Foto: Klimawahlcheck.org - iStock/Pinkypills

Ob Energie, Mobilität oder Klimagerechtigkeit: Mit dem Klimawahlcheck können Interessierte überprüfen, welche der großen Parteien ihre Meinung am besten vertritt. Sabine Cornelissen von der Arbeitsgruppe Schöpfung und Klimaschutz hat es ausprobiert.

Können Sie das Tool empfehlen?

Sabine Cornelissen: Auf jeden Fall. Nicht zuletzt die schrecklichen Wetterereignisse im Juli zwingen uns dazu, darüber nachzudenken, welche Partei in Sachen Klimaschutz vertrauenswürdig ist.

Kirche hält sich ja gerne aus solchen Fragen raus, die eine persönliche politische Entscheidung treffen. Umso wichtiger finde ich es für Christen und Christinnen, das eigene Wahlverhalten zu prüfen, denn die Bewahrung der Schöpfung ist ein wesentlicher Bestandteil unseres Glaubens. Dazu geben diese Internetseiten Anregung.

Warum gerade dieser Check? Wer steckt dahinter?

Zum Beispiel unsere Landeskirche und die Diakonie Katastrophenhilfe. Denn sie sind Mitglieder der Klima-Allianz Deutschland. Diese hat den Wahlcheck zusammen mit dem Umweltverband NABU und der Initiative GermanZero initiiert. Rund 140 Mitgliedsorganisationen zählen zu dieser Allianz aus den Bereichen Umwelt, Kirche, Entwicklung, Bildung, Kultur, Gesundheit, Verbraucherschutz, Jugend und Gewerkschaften Sie setzen sich für eine ambitionierte Klimapolitik nationaler und internationaler Ebene ein.

Zurück in unseren Kirchenkreis. Welche Pläne hat denn die Arbeitsgruppe Klimaschutz?

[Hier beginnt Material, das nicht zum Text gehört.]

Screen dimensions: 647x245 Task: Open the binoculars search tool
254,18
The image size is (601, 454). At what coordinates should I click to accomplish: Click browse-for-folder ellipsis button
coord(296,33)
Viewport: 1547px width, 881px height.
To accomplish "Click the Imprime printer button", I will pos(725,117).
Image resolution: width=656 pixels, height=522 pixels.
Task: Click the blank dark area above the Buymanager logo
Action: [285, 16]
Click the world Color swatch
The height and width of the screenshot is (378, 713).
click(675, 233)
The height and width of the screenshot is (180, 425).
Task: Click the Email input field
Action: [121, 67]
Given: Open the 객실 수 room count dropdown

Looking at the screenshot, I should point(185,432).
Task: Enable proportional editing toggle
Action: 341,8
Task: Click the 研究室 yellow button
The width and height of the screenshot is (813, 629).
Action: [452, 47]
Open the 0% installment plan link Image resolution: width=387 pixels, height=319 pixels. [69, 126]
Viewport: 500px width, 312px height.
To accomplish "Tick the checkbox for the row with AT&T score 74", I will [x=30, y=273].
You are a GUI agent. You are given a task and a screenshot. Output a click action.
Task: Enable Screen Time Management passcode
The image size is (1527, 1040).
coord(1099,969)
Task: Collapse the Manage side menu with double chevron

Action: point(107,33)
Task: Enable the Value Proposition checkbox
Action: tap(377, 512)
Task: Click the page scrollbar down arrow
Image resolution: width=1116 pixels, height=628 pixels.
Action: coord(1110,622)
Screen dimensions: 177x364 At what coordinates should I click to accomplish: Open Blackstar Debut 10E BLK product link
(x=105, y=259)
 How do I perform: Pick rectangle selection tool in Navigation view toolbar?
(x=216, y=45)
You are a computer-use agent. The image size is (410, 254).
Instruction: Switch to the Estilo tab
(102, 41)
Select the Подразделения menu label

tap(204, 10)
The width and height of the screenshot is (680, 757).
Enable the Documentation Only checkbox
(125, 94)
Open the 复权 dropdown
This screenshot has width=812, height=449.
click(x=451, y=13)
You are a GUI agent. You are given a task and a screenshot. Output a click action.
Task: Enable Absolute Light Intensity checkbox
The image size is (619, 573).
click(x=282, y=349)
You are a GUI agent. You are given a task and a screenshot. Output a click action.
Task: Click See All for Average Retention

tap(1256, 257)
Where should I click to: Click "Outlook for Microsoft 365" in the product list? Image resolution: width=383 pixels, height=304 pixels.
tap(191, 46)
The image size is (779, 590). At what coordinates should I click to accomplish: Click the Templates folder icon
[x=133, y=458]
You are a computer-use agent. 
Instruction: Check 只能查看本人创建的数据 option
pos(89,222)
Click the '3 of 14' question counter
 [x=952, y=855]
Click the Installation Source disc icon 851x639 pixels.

In diesem Jahr stehen Information und Austausch im Mittelpunkt. Im Oktober ist eine Kooperation mit der Landjugendakademie in Altenkirchen zum Thema Biologische Vielfalt geplant. Und im November besucht uns der neue Klimaschutzmanager der Landeskirche zu den Themen Energieversorgung, Heizung, Stromverbrauch.

Zum klimawahlcheck.org

Info: Die Arbeitsgruppe Schöpfung und Klimaschutz trifft sich seit April 2021 einmal im Monat per Zoom. Teilnehmende aus 7 der 13 Kirchengemeinden in Bad Godesberg und der Voreifel sind dort vertreten.